After the COVID lockdown was lifted, Dr. Nate Marshall, an orthopedic surgeon with Ascension Michigan Sports Medicine in Rochester Hills, saw a spike in ACL injuries. At least eight patients after the COVID lockdown was lifted.

Dr. Marshall operated on Nina to repair her torn ACL. After five months of rehab, she's worked her way up to a light jog and stationary basketball shots.

Like Nina, Mohammad Muray is a three-sport athlete for Rochester Adams High School. He is off the mat due to a full ACL tear from returning to wrestling too fast without proper conditioning.

"It was definitely a little shock to everyone's system trying to get back into the first meet," Mohammad said.

During the match, his whole knee shifted. Dr. Marshall did the surgery to repair it.

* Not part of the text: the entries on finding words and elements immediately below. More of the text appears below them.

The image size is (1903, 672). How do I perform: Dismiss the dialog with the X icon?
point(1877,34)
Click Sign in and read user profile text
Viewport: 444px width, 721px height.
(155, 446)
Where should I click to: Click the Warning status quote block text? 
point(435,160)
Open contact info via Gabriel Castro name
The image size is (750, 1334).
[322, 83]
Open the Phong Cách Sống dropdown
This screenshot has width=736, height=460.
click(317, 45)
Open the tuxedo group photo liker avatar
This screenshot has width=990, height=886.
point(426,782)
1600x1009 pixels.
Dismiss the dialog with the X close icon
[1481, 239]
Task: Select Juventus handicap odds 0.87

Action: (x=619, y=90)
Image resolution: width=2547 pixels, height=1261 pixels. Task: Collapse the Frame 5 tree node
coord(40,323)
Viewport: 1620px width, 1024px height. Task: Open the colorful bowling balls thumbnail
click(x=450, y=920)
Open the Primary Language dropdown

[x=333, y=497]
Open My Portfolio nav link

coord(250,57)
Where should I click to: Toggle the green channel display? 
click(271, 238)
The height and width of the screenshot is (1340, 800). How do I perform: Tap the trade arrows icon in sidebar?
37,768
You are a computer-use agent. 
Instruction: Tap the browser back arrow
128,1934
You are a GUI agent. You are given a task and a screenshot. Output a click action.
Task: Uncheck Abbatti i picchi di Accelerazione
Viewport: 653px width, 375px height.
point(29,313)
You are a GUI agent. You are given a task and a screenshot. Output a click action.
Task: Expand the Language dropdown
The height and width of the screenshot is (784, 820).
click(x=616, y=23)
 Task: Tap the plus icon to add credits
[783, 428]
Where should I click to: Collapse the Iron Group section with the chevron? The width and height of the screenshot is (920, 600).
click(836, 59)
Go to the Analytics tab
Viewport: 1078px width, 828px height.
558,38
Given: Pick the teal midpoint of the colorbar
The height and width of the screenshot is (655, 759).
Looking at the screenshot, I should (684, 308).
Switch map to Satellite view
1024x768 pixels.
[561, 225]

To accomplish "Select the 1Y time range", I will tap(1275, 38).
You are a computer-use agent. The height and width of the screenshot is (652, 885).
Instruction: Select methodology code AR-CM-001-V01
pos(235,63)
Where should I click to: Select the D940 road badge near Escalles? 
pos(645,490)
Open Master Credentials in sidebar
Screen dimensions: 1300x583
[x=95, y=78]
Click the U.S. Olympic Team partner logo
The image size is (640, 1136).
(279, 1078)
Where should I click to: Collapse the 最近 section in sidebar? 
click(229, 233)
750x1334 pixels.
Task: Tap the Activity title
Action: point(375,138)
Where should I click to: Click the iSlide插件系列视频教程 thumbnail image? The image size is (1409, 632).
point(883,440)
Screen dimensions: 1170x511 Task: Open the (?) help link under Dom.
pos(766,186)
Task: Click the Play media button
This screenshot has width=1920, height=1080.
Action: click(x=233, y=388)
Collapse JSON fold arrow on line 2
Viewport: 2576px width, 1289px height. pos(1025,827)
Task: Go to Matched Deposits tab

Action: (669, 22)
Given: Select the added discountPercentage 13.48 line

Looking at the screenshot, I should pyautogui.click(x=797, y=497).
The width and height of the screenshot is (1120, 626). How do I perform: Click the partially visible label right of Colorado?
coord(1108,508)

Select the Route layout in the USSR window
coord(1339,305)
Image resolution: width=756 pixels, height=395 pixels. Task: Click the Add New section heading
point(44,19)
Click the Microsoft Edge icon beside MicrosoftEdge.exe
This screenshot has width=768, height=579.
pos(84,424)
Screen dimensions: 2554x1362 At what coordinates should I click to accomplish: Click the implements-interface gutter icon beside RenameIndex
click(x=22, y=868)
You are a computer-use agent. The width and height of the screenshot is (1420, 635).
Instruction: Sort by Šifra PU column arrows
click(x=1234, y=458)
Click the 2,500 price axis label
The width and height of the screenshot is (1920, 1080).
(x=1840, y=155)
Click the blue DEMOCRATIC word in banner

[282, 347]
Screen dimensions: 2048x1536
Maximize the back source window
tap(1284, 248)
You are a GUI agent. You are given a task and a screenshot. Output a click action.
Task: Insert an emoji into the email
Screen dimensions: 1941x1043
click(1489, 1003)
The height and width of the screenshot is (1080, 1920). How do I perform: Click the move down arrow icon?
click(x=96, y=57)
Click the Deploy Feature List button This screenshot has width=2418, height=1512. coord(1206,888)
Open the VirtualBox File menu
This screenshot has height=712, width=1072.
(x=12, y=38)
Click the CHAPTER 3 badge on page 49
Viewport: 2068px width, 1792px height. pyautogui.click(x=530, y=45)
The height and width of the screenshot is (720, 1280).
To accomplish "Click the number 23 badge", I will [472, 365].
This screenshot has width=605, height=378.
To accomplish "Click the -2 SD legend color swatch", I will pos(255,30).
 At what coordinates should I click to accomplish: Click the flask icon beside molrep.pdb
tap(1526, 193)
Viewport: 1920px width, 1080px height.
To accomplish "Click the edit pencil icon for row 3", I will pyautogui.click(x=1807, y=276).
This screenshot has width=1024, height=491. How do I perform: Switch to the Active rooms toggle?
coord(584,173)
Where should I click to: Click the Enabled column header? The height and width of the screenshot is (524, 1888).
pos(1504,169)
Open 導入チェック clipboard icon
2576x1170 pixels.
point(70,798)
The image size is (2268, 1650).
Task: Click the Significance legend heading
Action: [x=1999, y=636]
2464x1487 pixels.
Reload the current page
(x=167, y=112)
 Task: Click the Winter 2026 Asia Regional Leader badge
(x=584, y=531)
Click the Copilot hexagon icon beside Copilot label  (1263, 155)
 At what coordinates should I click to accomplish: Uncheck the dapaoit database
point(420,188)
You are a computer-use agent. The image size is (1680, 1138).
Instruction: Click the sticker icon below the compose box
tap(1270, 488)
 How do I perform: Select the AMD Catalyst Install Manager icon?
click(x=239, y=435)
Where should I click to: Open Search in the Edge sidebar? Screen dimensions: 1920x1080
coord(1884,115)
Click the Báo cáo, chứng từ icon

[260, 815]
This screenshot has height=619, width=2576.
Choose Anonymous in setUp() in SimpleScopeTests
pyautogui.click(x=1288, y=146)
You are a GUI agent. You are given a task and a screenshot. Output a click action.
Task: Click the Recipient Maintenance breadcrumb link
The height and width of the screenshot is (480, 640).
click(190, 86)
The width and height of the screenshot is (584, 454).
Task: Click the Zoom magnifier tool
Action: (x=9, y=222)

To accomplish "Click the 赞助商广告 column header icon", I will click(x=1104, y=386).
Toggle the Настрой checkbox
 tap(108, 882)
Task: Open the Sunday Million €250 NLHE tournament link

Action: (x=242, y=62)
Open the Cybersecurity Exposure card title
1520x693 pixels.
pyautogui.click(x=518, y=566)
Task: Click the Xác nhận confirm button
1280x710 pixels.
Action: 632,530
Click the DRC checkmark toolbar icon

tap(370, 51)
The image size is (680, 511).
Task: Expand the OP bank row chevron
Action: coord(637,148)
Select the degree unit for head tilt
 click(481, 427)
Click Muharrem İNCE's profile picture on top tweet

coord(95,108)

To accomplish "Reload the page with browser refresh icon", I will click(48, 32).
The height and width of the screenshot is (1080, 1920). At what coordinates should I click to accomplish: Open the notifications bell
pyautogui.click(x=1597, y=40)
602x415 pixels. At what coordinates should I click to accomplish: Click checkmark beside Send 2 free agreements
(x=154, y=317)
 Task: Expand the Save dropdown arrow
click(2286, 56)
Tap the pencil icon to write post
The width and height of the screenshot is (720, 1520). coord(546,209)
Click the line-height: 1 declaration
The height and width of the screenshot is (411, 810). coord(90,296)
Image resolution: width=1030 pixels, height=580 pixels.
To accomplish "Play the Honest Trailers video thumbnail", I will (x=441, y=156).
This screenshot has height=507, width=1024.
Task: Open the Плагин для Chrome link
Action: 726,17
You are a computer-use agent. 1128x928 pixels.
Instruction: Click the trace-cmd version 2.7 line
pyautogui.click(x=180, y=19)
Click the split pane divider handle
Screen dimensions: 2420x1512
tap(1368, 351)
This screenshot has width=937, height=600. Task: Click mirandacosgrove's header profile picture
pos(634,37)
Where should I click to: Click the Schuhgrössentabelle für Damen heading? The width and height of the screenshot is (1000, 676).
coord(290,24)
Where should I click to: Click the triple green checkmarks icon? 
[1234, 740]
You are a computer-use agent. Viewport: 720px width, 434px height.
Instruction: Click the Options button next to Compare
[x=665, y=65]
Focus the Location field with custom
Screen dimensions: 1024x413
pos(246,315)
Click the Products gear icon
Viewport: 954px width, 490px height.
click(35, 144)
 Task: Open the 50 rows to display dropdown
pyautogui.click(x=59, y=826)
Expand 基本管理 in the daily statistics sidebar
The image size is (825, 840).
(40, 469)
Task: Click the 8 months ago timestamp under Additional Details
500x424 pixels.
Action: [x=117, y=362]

Additionally, overtraining in an effort to catch up is problematic, too. Many sports programs have ACL injury prevention protocols.

Many experts believe athletes should be screened for their risk of injury including monitoring their workload and testing their muscle or skeletal deficiencies. And while it may be too late for Nina and Mohammed, they do have a message others could learn from.

"If I could go back I would try and train more, even if we didn't know whether wrestling would come back. I would have tried to prepare myself as best I could to be in shape," Mohammed said.

Nina adding that she'd also take things slowly.

"Maybe not go in so fast so that you're not so prone to get injured," she said. "So that you can do the next season."